Dealing with the aesthetic issue of the recessed trim must also be completed during the preparation phase. Door and window casings, as well as baseboards, will need to be carefully removed before the drywall is installed. Removing the trim allows the new drywall to run cleanly to the edge of the opening, which then permits the trim to be reinstalled over the new surface. If the original trim pieces are to be reused, they may need to be planed, routed, or extended with thin strips of wood to account for the additional wall depth and achieve a proper reveal.
Drywall Installation Techniques Over Plaster
The method for fastening the new drywall sheets is significantly different from standard installation directly onto exposed studs. The primary goal is to bypass the old plaster and lath entirely and achieve a secure connection directly into the solid wood framing members behind the wall. Locating the studs is paramount, which is often done by carefully probing or drilling small pilot holes through the plaster layer, as the spacing in older homes may not adhere to modern 16-inch center measurements.
Once the framing is located, the correct screw length must be determined to ensure adequate penetration and holding power. The screw must pass through the new drywall, the thickness of the existing plaster and lath, and still embed into the stud by at least 5/8-inch, and ideally 3/4-inch. For 1/2-inch drywall over typical lath and plaster, this often requires using drywall screws that are 2 inches or 2 1/2 inches long, depending on the thickness of the existing plaster. Using a screw that is too short will result in the drywall eventually pulling away from the wall.

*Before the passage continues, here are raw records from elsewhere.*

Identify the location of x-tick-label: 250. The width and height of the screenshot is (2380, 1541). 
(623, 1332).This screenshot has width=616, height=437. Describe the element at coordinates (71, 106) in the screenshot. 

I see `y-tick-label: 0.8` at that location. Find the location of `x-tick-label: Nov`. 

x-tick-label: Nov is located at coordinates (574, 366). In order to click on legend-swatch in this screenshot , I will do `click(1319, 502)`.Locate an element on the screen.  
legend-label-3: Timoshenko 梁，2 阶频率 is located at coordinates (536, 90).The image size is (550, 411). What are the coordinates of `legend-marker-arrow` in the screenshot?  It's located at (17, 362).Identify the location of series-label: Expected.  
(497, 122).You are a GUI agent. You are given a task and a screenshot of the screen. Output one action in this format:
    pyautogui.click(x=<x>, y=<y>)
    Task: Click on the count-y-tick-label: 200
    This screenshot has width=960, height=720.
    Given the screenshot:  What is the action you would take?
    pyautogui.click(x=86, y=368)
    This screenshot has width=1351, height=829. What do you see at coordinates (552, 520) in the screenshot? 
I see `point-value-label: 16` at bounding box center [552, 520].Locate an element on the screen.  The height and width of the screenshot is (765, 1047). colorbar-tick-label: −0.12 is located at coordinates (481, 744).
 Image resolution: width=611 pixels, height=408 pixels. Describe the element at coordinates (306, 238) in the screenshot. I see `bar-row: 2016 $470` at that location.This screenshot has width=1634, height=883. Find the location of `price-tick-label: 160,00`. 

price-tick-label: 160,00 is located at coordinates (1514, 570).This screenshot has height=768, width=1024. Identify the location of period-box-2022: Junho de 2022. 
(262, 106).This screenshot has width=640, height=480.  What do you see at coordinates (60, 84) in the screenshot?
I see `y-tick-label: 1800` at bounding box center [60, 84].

Fastening techniques should focus on drawing the new drywall tight to the existing surface without crushing the gypsum core or cracking the plaster beneath. Screws should be driven into the studs every six to eight inches, ensuring the screw heads are slightly countersunk below the paper surface without tearing it. For minor surface irregularities in the old plaster, a construction adhesive can be applied to the back of the drywall sheet before installation, which helps to bond the new material to the old surface and minimize flex or gaps.